- **Document excerpt**
----

2. **Make it a sine function:** Now, let's divide the whole equation by this hypotenuse, $\sqrt{5}$:
$\frac{2}{\sqrt{5}} \sin x - \frac{1}{\sqrt{5}} \cos x = \frac{1}{\sqrt{5}}$

Think of an angle, let's call it $\alpha$, such that $\cos \alpha = \frac{2}{\sqrt{5}}$ and $\sin \alpha = \frac{1}{\sqrt{5}}$. We can see this works because $\sin^2 \alpha + \cos^2 \alpha = (\frac{1}{\sqrt{5}})^2 + (\frac{2}{\sqrt{5}})^2 = \frac{1}{5} + \frac{4}{5} = 1$.
Also, $\tan \alpha = \frac{\sin \alpha}{\cos \alpha} = \frac{1/\sqrt{5}}{2/\sqrt{5}} = \frac{1}{2}$. So $\alpha = \arctan(\frac{1}{2})$.

Now, substitute these into our equation:
$(\cos \alpha) \sin x - (\sin \alpha) \cos x = \frac{1}{\sqrt{5}}$

3. **Use a secret identity!** This looks exactly like the sine subtraction formula: $\sin(A-B) = \sin A \cos B - \cos A \sin B$.

----

- **Entries**
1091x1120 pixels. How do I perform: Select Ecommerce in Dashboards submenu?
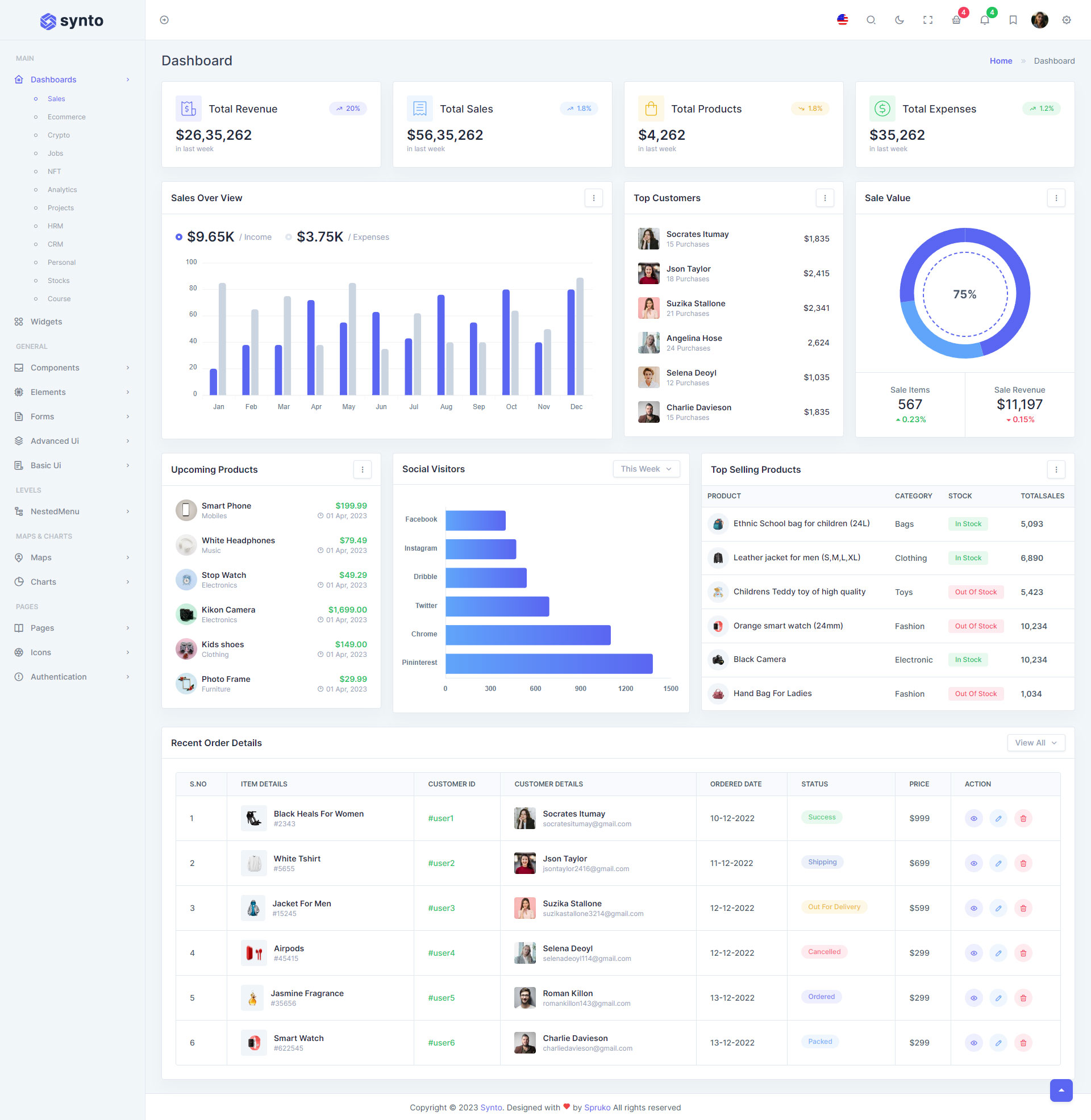pos(66,117)
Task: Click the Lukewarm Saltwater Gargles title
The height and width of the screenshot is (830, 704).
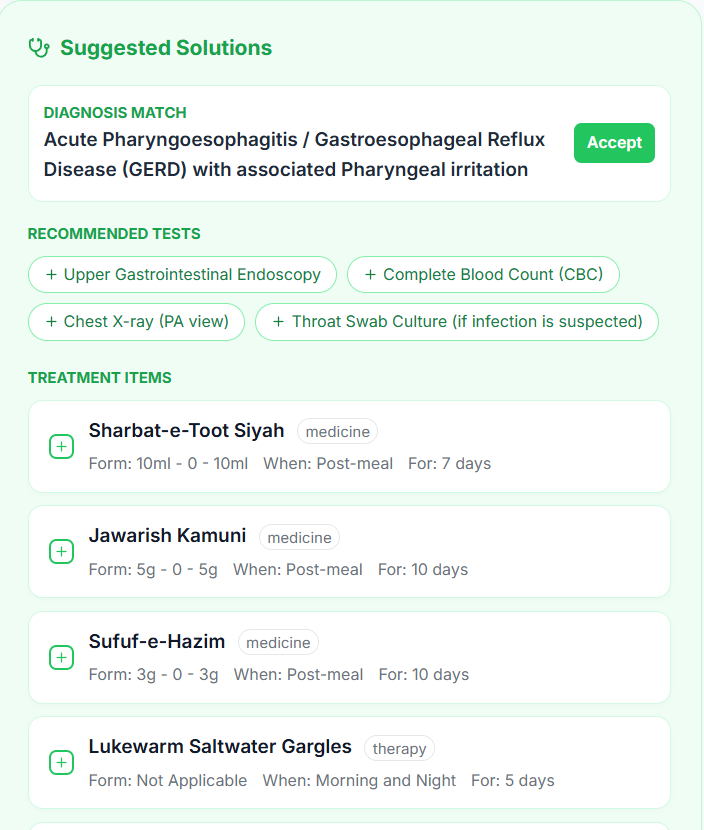Action: pos(220,747)
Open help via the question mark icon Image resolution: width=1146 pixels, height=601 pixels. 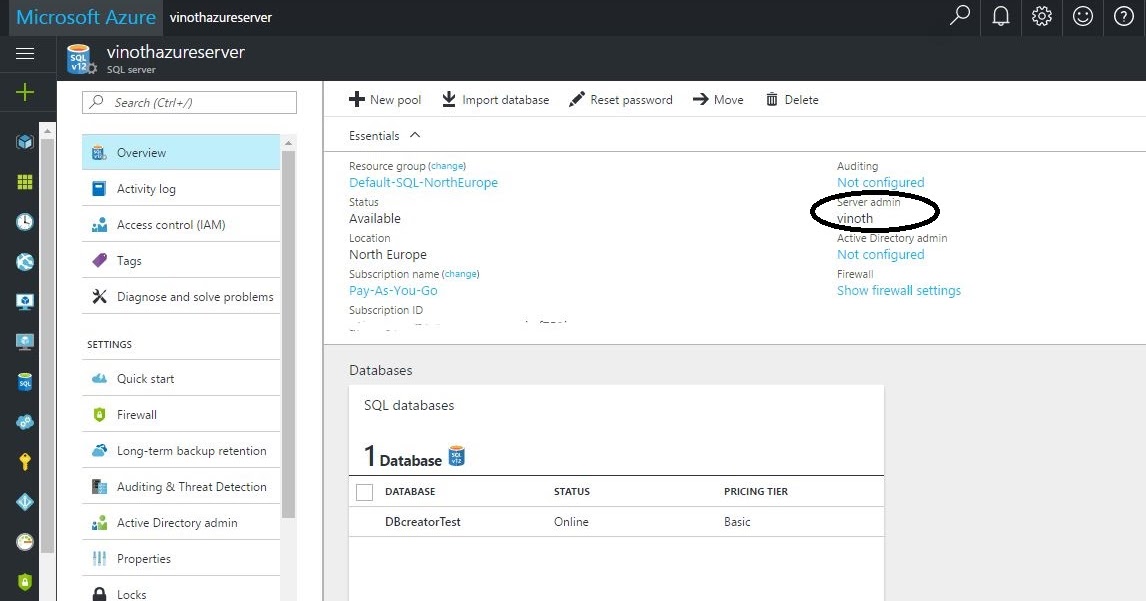pyautogui.click(x=1123, y=17)
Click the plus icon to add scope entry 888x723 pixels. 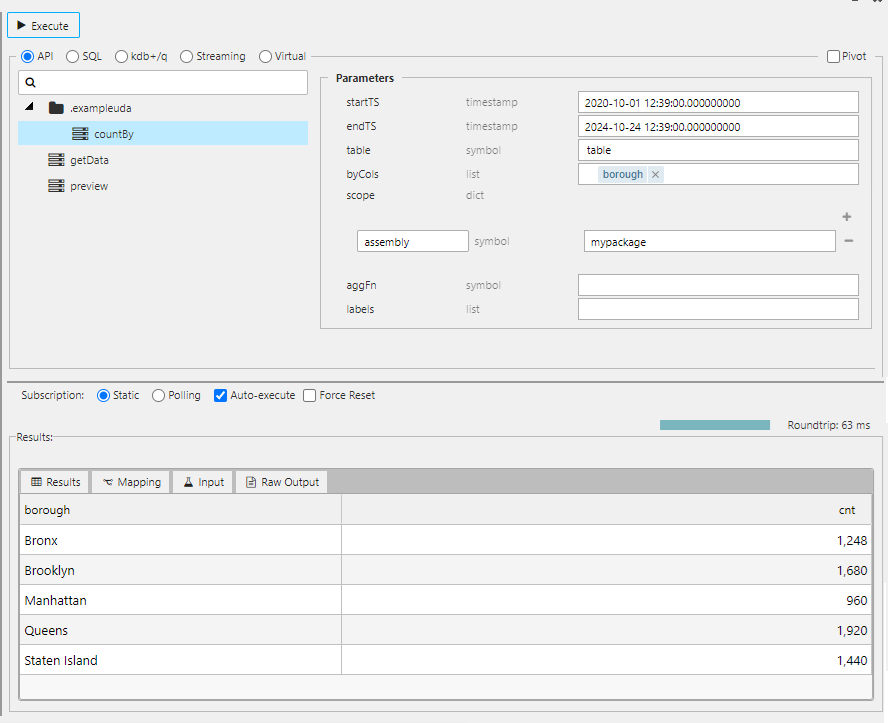(846, 216)
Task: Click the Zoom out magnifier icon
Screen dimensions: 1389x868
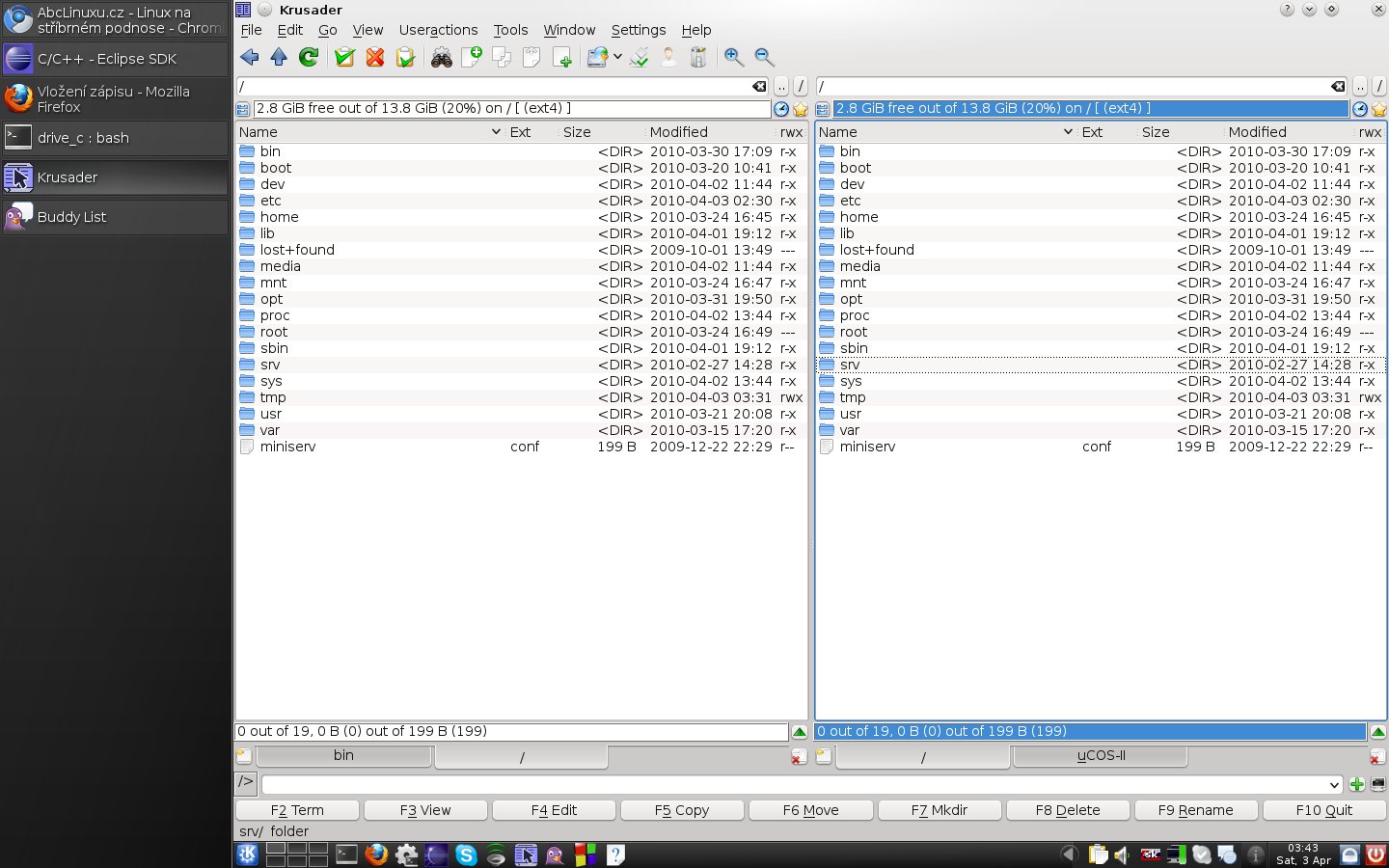Action: point(764,57)
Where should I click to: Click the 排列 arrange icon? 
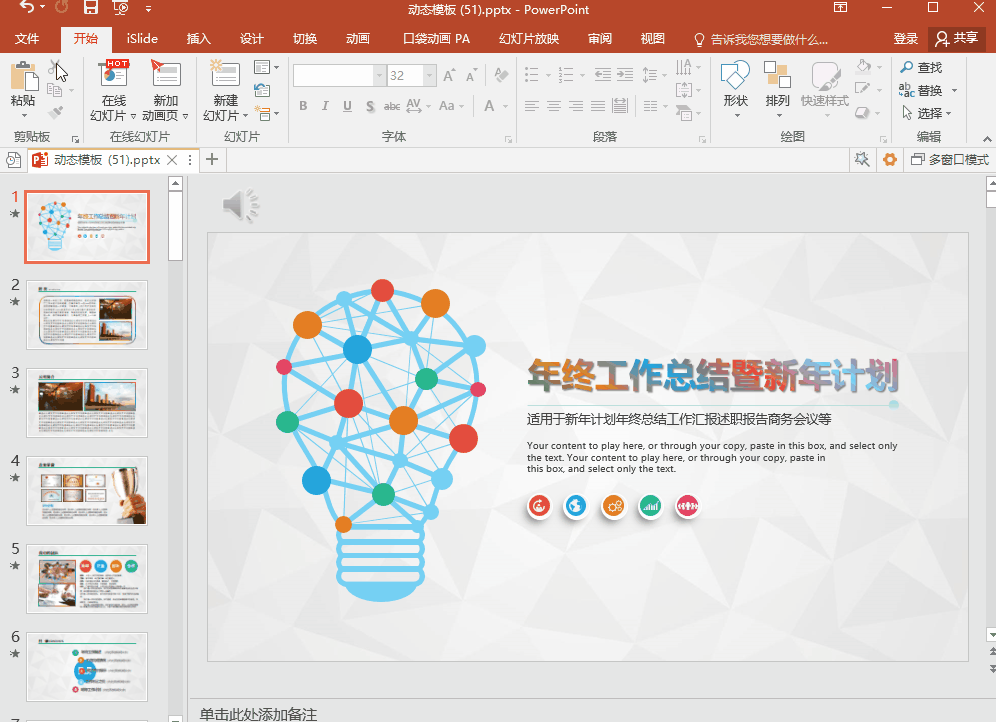click(777, 76)
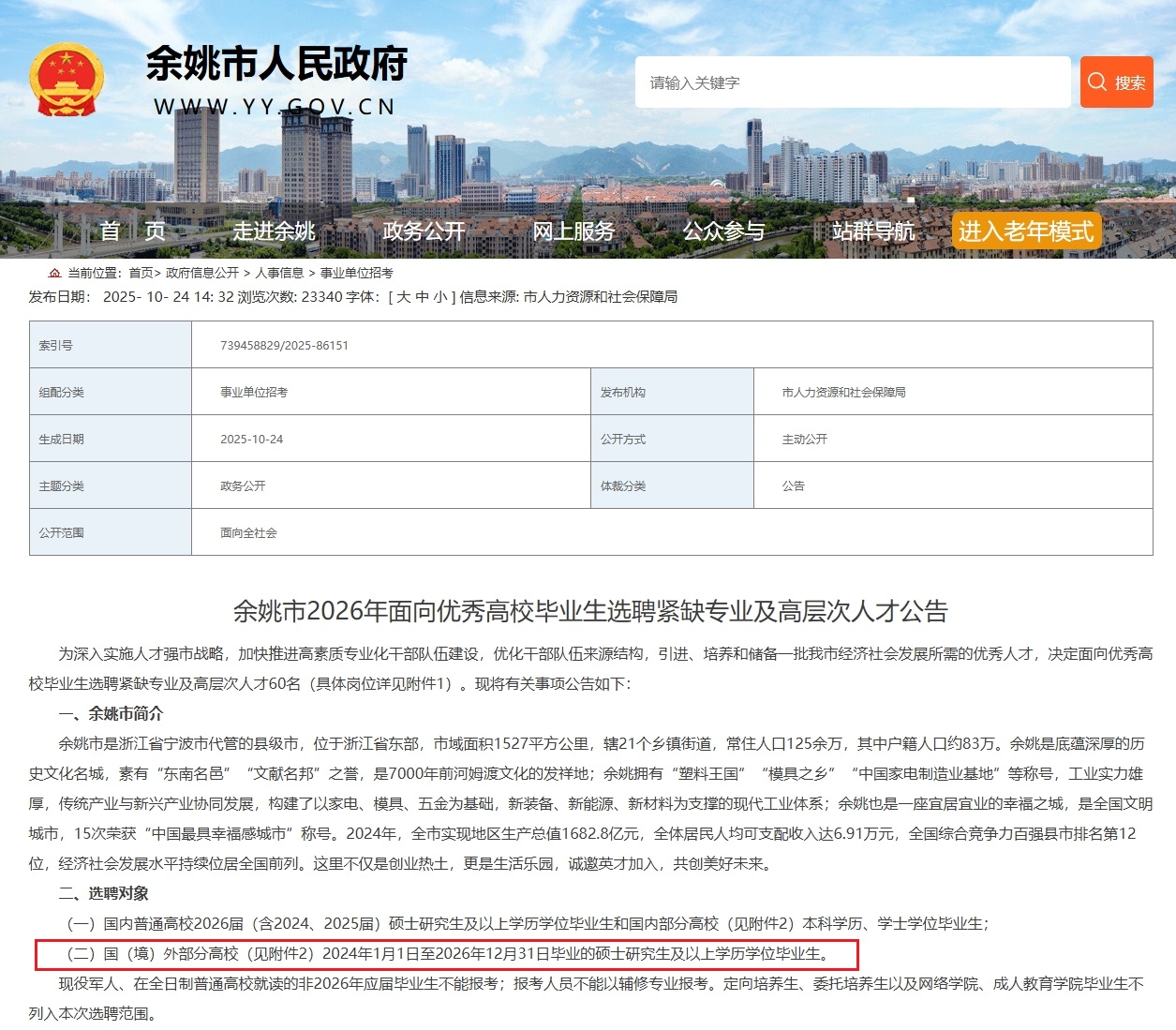Image resolution: width=1176 pixels, height=1030 pixels.
Task: Open the 站群导航 menu
Action: click(x=873, y=231)
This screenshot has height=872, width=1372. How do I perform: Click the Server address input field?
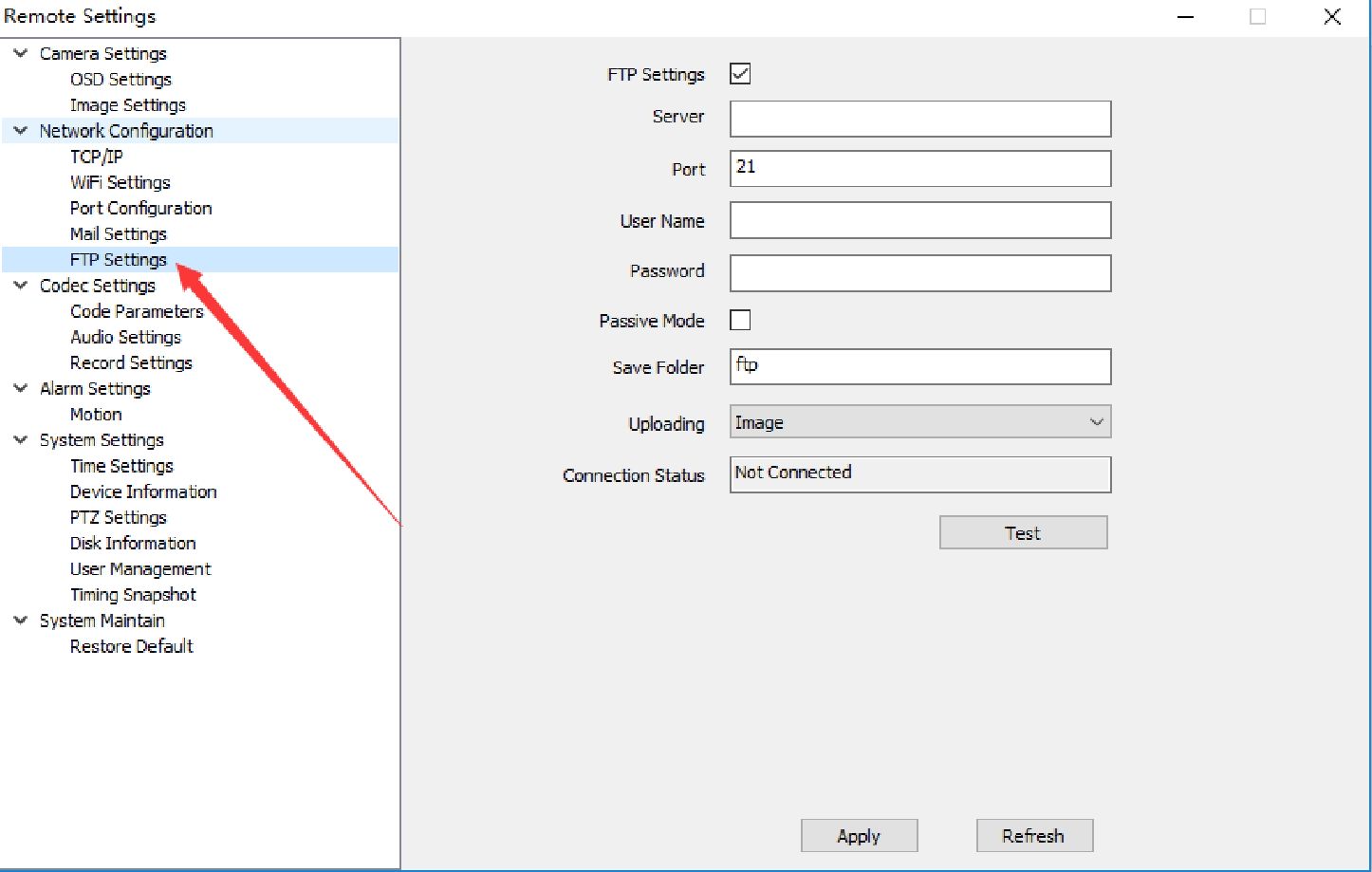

----

- **Exercises to complete**
1. In the trigonometry excerpt, what value does the text give for tan α?
2. Reproduce the trigonometry excerpt verbatim from "Also, $\tan \alpha" up to and including "- \cos A \sin B$.".

- **Answers given**
1. tan α = 1/2

2.
Also, $\tan \alpha = \frac{\sin \alpha}{\cos \alpha} = \frac{1/\sqrt{5}}{2/\sqrt{5}} = \frac{1}{2}$. So $\alpha = \arctan(\frac{1}{2})$.

Now, substitute these into our equation:
$(\cos \alpha) \sin x - (\sin \alpha) \cos x = \frac{1}{\sqrt{5}}$

3. **Use a secret identity!** This looks exactly like the sine subtraction formula: $\sin(A-B) = \sin A \cos B - \cos A \sin B$.